Debuting in the US dollar market

One of Cognita’s key milestones was its debut in the US institutional loan market. Frayne-Johnson explained that the move was driven by both internal and external factors. Internally, around 30% of the company’s EBITDA was strongly correlated to the US dollar due to significant growth in the Middle East. Externally, Cognita was reaching the top end of euro issuers within its rating category, prompting the need for diversification.

“Having all our eggs in one basket posed a risk,” said Frayne-Johnson. A year prior, a pre-marketing exercise for a dollar tranche was not viable due to size and cost considerations. By the time Cognita returned to the dollar market, conditions were favourable, enabling a well-timed, strategic entry.

Executing a multi-market funding strategy

Diversifying into a new market was not without challenges. The team had to engage new investors in the United States, carefully managing timing to navigate market volatility. Frayne-Johnson emphasised that clear dialogue with banking partners and careful planning were critical: “It just requires holding your nerve and having open conversations about the advantages and disadvantages of each strategy.”

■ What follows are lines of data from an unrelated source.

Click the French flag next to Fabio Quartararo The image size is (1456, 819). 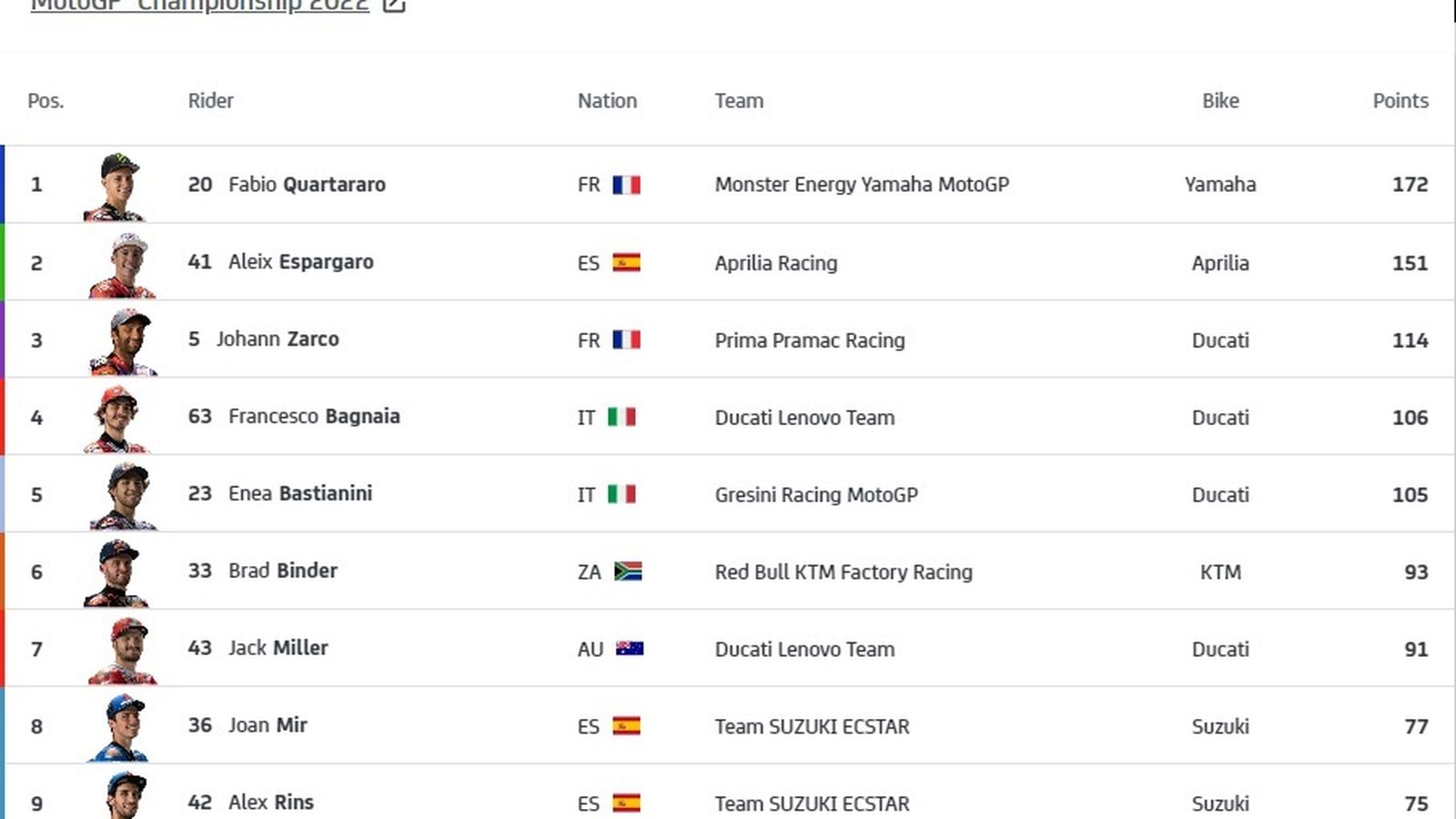pos(627,185)
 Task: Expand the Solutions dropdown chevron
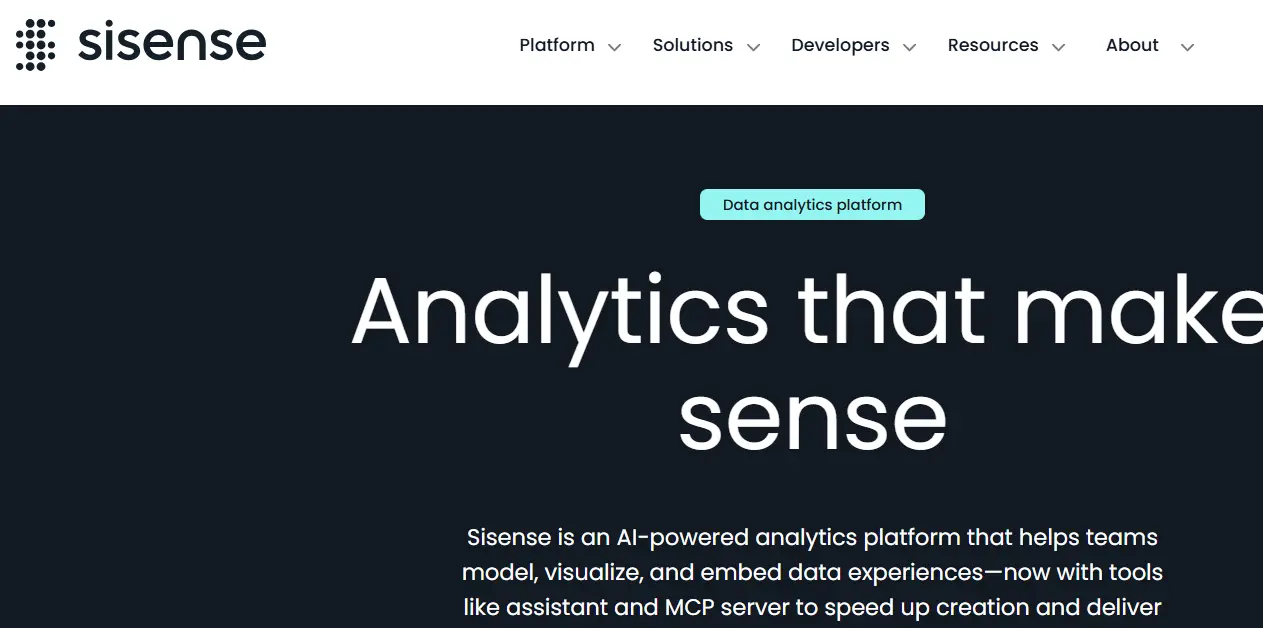point(755,47)
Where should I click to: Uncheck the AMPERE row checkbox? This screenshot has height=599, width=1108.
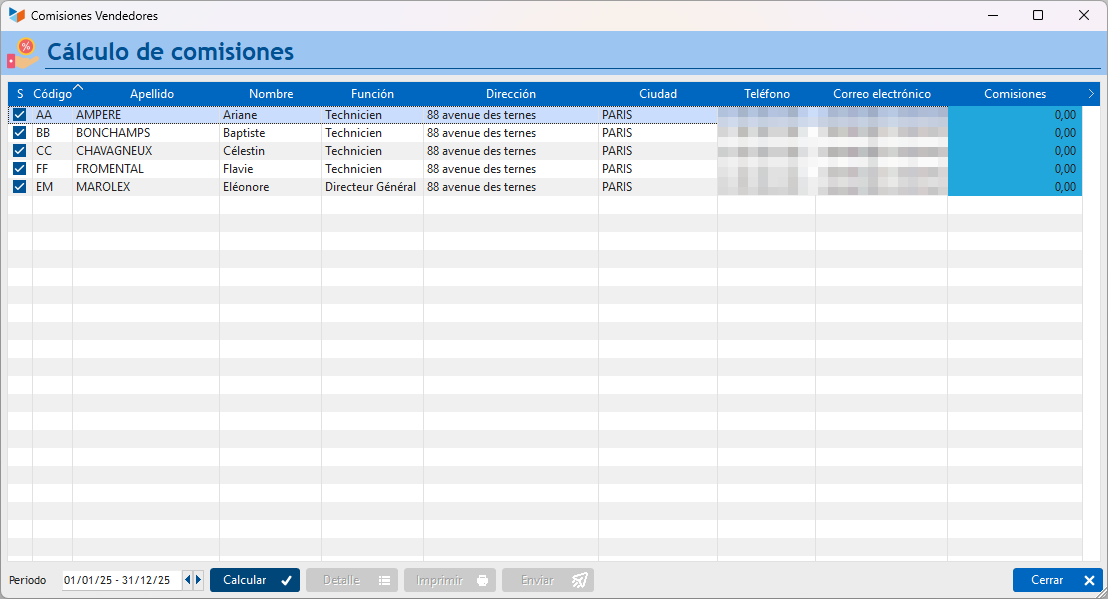20,114
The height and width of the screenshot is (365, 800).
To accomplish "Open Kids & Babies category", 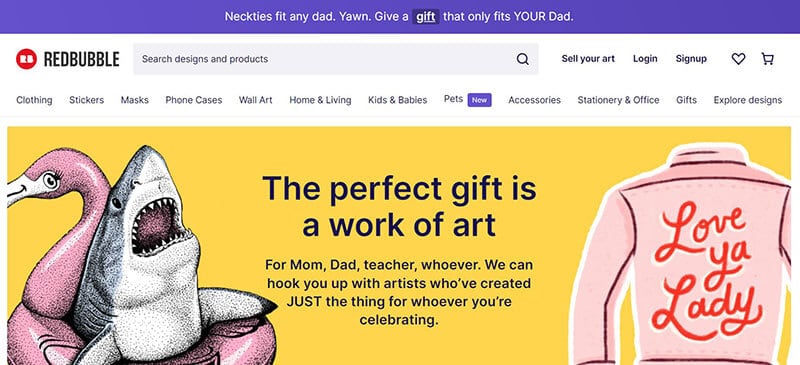I will point(397,100).
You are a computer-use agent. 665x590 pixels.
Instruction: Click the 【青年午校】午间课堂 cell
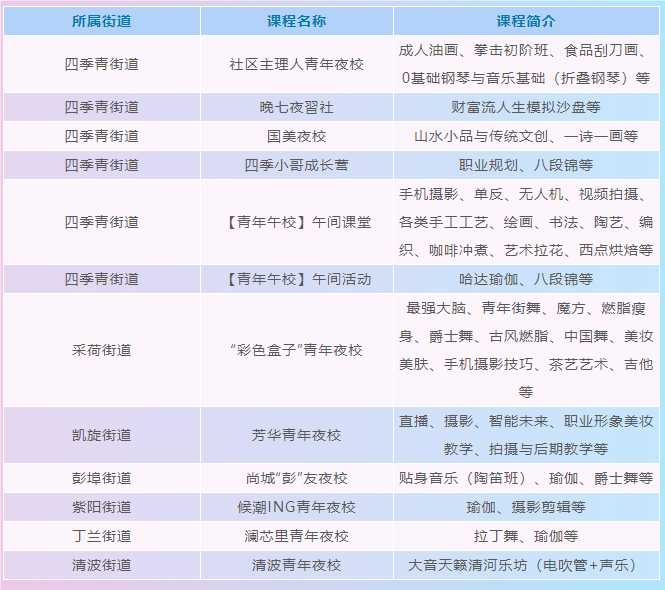click(296, 222)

Strengthening global banking relationships

Another strategic achievement was increasing Cognita’s revolving credit facility (RCF) while bringing on a new Asian banking partner. The treasury team negotiated with the ten existing RCF lending banks to increase their participations, using long-term relationships cultivated over several years. “It was the culmination of over five years of relationship building,” Frayne-Johnson noted, adding that the new partnership in Singapore provided an important avenue for group-level liquidity.

Lessons in treasury and FX management

Frayne-Johnson shared three key takeaways for teams managing global FX risk while pursuing growth:

  1. Diversify sources of liquidity: Overexposure to a single market increases risk. By accessing both Euro and Dollar markets, Cognita reduced its need for costly hedging and reduced its cost of debt.
  2. Foster long-term relationships: Active banking partners and rating agencies accelerate execution and provide a head start during significant financing events.
  3. Plan and communicate proactively: Ongoing dialogue with shareholders, banking partners, and rating agencies ensures alignment and confidence in strategic objectives.

A treasury journey defined by maturity

When asked to summarise Cognita’s treasury journey in one word, Frayne-Johnson chose “maturity.” The company’s recognition that it needed to diversify beyond the Euro market and nurture banking relationships underscored a strategic evolution in how treasury supports corporate growth.

Cognita’s 2024 treasury journey demonstrates that meticulous planning, multi-market diversification, and proactive relationship management are not just finance operations—they are strategic levers that enable sustainable growth in a complex global environment.